BE1 Defense Systems-HYDRA 70 Rocket. BEI Defense Systems Company has produced more than 30 million 2.75-inch rocket motors, warheads, and fuses in its thirty-seven-year history. The 2.75-inch rocket debuted in the Korean War and was called Mighty Mouse “for its combination of punch and small size.” But since Korea, Mighty Mouse has been modernized. Now called the HYDRA 70 Rocket System, the high-velocity rockets are more stable, more accurate, and have greater range than their predecessors. HYDRA 70s are used on the AH-1S Cobra and AH-64 Apache front-line Army helicopters. Last fall, the rockets were the “weapons of choice” of the U.S. helicopters that disabled an Iranian minelayer and destroyed three gunboats in the Strait of Hormuz.
Varo-Night Vision Target Tracking Equipment. In a joint venture with ITT Corporation, Varo Incorporated signed in 1986 the largest night visions systems contract ever awarded-valued at more than $600 million. Night vision equipment uses “image inten-sifier tubes” that work with faint starlight to literally allow people to see in the dark. Varo equipment also had a part in the U.S. attack on the Iranian ships, helping to locate targets during the nighttime mission.

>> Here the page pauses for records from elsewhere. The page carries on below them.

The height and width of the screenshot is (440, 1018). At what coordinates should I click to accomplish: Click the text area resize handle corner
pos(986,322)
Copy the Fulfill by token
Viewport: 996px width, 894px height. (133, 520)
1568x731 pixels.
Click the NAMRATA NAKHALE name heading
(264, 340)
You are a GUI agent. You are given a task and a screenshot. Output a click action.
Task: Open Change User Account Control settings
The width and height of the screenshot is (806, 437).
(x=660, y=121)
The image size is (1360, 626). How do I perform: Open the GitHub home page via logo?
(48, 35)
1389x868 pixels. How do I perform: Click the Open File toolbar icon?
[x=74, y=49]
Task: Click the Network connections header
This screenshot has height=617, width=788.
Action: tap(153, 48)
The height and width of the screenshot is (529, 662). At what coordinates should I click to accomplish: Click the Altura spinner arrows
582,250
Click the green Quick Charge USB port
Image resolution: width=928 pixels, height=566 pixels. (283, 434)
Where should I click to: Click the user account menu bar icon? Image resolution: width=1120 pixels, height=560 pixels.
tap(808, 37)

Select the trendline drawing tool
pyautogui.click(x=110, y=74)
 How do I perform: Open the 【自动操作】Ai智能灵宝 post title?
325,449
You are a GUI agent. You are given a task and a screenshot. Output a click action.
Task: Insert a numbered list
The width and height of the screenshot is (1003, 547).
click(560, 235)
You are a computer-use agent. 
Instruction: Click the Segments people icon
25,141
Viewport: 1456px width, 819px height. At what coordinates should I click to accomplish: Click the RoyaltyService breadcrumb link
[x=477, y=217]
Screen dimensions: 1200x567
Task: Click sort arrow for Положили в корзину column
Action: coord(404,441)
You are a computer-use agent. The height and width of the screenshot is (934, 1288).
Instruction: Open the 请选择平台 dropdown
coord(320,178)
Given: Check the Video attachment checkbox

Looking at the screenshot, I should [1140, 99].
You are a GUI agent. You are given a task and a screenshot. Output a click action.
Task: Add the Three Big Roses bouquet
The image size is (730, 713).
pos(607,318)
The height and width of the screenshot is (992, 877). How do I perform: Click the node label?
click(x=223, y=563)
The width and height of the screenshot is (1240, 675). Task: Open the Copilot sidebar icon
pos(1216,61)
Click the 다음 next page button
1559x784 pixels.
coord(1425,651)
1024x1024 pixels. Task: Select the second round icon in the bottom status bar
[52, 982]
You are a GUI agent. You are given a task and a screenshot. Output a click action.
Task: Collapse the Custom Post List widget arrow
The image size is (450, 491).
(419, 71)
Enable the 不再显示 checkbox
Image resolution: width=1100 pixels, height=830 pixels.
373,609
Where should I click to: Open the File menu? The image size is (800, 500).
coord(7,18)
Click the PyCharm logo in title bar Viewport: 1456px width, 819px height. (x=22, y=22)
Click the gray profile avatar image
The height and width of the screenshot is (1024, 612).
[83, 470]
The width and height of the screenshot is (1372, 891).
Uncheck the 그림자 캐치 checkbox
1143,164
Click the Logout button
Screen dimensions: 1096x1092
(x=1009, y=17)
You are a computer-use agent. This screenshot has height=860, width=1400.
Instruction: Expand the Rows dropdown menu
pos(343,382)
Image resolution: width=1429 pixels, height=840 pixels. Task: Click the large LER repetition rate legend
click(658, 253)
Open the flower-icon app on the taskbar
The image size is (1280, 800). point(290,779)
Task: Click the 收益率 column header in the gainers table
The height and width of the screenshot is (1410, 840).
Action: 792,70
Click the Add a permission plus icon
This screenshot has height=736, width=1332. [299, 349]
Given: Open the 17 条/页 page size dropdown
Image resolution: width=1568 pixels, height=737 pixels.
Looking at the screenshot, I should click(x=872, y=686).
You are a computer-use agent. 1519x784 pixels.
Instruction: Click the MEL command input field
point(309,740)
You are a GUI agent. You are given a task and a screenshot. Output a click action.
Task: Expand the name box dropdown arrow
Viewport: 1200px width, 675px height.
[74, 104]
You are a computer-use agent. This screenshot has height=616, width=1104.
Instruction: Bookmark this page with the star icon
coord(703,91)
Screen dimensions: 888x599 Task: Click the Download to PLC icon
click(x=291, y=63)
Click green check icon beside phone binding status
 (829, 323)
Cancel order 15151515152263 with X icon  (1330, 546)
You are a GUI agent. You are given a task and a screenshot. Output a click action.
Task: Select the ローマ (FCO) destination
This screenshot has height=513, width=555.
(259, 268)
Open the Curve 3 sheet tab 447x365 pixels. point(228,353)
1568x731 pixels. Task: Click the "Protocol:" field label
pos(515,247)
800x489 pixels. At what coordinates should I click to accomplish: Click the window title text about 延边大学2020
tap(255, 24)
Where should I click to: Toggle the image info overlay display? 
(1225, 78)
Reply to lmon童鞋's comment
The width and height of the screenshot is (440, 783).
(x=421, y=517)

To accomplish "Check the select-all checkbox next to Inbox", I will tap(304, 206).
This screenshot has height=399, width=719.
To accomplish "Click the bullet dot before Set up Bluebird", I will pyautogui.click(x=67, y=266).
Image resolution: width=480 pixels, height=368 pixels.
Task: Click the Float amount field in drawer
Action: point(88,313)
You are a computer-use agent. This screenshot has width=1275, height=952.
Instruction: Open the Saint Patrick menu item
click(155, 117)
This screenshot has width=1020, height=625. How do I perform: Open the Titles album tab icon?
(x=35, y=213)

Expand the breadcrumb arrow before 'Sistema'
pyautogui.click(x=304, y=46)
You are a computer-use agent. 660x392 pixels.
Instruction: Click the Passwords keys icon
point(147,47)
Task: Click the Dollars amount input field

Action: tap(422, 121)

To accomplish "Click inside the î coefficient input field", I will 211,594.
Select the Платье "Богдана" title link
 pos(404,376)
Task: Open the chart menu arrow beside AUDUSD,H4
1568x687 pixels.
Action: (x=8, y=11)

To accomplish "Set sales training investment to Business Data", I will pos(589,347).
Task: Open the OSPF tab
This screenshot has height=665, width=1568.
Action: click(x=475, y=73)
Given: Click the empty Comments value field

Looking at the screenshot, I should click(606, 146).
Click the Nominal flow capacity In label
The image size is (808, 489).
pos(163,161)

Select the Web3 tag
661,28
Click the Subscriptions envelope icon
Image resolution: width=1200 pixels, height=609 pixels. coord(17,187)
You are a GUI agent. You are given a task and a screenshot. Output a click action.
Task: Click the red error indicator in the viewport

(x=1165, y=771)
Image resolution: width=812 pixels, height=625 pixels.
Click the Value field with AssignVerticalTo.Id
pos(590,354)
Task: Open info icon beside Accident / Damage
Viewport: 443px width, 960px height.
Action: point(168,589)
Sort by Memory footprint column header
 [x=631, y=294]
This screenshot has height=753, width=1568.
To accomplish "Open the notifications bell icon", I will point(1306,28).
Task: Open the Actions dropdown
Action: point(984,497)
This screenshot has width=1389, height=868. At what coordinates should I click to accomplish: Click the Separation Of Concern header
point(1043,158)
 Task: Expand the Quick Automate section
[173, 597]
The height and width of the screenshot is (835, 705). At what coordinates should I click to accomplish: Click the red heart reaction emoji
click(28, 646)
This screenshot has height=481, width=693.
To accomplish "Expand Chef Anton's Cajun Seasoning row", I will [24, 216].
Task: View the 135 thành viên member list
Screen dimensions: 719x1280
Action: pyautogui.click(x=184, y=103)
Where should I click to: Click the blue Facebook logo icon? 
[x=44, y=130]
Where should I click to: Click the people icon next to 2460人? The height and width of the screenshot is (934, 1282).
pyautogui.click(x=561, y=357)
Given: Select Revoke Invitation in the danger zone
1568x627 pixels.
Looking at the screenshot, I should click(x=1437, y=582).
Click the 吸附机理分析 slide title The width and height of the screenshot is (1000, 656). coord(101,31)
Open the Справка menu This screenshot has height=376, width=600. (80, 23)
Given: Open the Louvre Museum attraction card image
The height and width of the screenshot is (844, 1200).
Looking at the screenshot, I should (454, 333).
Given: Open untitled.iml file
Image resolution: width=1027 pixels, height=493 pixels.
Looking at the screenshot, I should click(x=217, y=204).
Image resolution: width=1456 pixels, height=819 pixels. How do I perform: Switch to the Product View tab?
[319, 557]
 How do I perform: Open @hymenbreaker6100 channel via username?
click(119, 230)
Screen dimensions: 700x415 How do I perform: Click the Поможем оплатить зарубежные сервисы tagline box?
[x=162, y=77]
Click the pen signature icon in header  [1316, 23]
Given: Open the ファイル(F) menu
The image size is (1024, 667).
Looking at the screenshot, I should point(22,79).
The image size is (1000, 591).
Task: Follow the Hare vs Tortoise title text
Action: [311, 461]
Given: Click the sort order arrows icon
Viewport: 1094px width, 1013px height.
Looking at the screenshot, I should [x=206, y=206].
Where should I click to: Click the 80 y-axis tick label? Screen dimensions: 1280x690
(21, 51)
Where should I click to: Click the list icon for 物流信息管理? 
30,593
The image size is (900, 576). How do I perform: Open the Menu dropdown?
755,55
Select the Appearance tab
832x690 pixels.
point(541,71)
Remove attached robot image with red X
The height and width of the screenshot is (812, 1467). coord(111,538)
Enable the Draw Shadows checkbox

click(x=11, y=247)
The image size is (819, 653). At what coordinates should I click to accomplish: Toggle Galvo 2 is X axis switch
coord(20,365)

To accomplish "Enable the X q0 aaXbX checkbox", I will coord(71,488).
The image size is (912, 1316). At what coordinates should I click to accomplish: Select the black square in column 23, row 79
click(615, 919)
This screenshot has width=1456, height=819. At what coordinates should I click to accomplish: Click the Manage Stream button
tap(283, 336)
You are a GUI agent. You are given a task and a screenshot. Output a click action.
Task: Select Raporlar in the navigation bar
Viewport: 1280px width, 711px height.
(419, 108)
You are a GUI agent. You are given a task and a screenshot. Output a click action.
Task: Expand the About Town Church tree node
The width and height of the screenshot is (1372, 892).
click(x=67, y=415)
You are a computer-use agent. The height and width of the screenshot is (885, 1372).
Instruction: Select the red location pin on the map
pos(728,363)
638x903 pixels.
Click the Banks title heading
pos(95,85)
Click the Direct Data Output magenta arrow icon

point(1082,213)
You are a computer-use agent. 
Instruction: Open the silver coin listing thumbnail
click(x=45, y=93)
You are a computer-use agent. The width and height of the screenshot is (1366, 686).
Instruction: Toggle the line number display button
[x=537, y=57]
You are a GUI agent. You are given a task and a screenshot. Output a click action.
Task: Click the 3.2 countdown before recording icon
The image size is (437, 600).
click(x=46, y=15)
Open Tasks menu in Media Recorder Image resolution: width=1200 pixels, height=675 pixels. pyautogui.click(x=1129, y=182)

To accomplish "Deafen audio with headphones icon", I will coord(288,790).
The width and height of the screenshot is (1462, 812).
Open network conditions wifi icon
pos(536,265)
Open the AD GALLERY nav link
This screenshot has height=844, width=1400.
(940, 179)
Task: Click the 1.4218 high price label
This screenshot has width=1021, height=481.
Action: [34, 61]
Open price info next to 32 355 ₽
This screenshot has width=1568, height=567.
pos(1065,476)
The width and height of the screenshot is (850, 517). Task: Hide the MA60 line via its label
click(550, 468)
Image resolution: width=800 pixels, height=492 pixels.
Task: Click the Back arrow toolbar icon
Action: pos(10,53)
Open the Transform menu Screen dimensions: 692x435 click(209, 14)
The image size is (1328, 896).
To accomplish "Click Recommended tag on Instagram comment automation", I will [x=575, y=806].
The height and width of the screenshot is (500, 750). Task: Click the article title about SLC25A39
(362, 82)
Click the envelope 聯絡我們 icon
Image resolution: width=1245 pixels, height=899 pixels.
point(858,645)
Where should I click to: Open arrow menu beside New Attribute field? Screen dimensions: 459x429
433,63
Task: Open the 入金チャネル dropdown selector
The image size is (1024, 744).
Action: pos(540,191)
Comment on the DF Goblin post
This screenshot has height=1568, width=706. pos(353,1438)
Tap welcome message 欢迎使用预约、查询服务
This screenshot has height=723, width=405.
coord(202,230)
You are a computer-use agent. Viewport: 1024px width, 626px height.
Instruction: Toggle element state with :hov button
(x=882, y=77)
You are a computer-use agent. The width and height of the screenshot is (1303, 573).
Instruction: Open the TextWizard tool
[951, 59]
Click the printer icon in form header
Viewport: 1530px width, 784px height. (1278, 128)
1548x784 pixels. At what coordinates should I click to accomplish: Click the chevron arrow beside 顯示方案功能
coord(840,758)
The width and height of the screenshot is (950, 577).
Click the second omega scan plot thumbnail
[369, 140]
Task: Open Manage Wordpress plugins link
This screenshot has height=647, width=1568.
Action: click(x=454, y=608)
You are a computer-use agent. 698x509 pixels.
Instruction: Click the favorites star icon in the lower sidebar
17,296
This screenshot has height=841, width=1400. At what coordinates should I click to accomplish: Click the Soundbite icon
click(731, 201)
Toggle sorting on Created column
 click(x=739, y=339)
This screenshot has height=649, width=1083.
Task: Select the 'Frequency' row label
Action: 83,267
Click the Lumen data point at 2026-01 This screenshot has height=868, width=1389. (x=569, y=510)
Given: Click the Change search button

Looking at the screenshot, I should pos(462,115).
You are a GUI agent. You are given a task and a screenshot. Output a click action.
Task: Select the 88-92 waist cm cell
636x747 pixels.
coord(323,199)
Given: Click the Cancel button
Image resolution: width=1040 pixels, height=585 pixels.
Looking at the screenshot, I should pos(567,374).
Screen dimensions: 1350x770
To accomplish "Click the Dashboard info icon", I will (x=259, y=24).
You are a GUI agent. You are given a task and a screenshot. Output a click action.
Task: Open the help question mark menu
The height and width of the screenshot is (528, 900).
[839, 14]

Bell Helicopter Textron-V-22 Ospray Tilt Rotor Aircraft. Bell Helicopter Textron Inc. and Boeing Vertol Co. as fifty-fifty partners have been awarded a S1.7 billion contract to develop six flyable and three non-flyable (for testing) V-22 Ospray tilt rotor aircraft. The V-22 Ospray takes off and lands like a helicopter and has hovering capabilities, but with the tilt rotor, it also flies like a turbo-prop at approximately 300 miles per hour. The aircraft is said to be twice as fast as a helicopter and can travel twice as far on the same amount of gas. This is the first aircraft to be designed for all four military services at the same time. Plans call for the Marine Corps to purchase 552 V-22 Osprays for combat assault. The Army plans to buy 231 for combat troop support and paramedical evacuation. The Navy will need fifty for combat search and rescue and tentatively plans to purchase another 300 for anti-submarine warfare, The Air Force will buy eighty Osprays for special forces teams. In this capacity, the Ospray is billed as a “new antiterrorism tool” of strategic use in “hostile environments, day or night, and in adverse weather.”
General Dynamics-Advanced Tactical Aircraft. In mid-January, General Dynamics Corporation and McDonnell Douglas Corporation were awarded a $4.38 billion contract to develop the top-secret Advanced Tactical Aircraft-the attack aircraft that will take U.S. forces into the twenty-first century. The ATA is expected to be filled with the most sensitive new electronics. Few other details about the plane are disclosed. Since the Fort Worth Division of General Dynamics opened in 1942, more than 5,000 military aircraft have been produced on its mile-long assembly line.
Texas lnstruments-420 Position/Navigation System. TI has developed a hand-held satellite receiver that can tell a soldier exactly where he is in the world in 1.5 minutes. Using the NAVSTAR Global Positioning System satellite constellation, the TI 420 can be used worldwide on land, at sea. and in the air. No more getting lost in the jungle and stumbling unsuspecting on the enemy. The system weighs less than ten pounds and can fit easily into a small backpack.